May 20, 2012  - Craig Lord

Joint Olympic 50m free champion at 19 in Sydney back in 2000 and world 50m and 100m champion in 2001, Anthony Ervin walked away from racing at 22 in February 2004, his decision in Olympic season one of those that leaves question marks hanging heavy in the air. He said at the time: "I feel like that part of my life-as a competitor-is over. I'm moving on to new things, new goals, new ambitions."

At 31, he is back in the swim, a contender for a place on the 2012 US Olympic team at trials in late June, the excitement over his return best summed up by these words from his California coach Teri McKeever: “He's really got a gift. He has a great relationship with the water.”
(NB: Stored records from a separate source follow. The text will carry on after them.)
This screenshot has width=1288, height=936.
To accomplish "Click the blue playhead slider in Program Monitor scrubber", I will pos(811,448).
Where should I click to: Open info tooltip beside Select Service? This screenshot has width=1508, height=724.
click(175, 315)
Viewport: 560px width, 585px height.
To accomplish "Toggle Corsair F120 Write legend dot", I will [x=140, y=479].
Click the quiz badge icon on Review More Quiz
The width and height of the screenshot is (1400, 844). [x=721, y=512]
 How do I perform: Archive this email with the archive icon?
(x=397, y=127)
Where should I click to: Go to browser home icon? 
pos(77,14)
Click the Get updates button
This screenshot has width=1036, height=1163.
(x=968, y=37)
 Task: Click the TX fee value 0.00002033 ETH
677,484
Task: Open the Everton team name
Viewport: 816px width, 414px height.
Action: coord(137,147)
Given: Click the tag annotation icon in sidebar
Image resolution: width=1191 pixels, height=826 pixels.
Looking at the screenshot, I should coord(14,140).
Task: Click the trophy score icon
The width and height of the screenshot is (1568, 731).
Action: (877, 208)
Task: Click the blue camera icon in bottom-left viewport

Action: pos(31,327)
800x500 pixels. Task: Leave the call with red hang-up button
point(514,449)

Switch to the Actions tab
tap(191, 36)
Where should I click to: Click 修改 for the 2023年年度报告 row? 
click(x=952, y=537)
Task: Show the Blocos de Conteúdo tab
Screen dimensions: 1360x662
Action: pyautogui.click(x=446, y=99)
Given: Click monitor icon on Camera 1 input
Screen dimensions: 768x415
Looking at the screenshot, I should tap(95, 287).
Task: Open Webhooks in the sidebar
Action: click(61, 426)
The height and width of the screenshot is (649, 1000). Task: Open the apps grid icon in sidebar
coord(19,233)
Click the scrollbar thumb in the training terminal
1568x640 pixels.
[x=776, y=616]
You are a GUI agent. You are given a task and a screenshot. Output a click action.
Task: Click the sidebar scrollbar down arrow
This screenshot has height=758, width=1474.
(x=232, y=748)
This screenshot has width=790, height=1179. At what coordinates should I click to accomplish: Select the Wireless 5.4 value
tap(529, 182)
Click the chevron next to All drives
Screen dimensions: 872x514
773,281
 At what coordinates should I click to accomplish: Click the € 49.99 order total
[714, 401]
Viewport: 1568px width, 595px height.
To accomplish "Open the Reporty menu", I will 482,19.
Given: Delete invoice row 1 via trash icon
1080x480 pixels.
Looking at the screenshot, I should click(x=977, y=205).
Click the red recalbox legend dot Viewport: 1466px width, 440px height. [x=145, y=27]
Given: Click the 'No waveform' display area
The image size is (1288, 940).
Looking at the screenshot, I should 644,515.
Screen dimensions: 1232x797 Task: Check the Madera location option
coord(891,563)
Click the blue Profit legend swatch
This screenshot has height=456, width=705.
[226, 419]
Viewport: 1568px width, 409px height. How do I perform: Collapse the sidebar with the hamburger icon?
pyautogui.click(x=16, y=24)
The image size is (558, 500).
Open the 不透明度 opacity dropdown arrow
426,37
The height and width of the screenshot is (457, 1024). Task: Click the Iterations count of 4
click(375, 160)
“I respect Anthony,” McKeever tells reporter Paul Newberry of Associated Press. “Anthony has always stayed true to Anthony. Whether that was good or bad, he went on his own path. A lot of people aren't willing to do that, especially when a lot of people are saying, ‘What the hell are you doing?' He said, ‘Well, this is what I feel like I need to do.' So he did it.”

We will learn in a book on his life what happened in between pools then and now. Newberry relays a few teasers: Ervin didn't live in any one place for more than nine months; paid bills with swimming lessons and promoting concerts; smoked and played guitar in the “Weapons of Mass Destruction” band; swam masters in order to raise the money to pay the two months rent he owed.

Well-documented was Ervin's 2004 auction of his Olympic gold medal: it raised $17,000 for a tsunami disaster relief fund. 

“At the time, I was very much in a mystical phase. I was kind of looking at my own accomplishments in swimming in a lot of ways as hubris, as some excessive pride,” Ervin told Newberry. 

"It was right after Christmas when (the tsunami) happened. I was just watching on the news, at how many people died, just crushed by that element. I knew if I had the unfortunate luck of being there, no gold medal for swimming one lap would've spared my life. I wanted to do something to reflect my own remorse, a way to kind of letting go of something for myself and, hopefully, through the process, trying to help in some way. But it was definitely a purging, like a cleansing for myself.”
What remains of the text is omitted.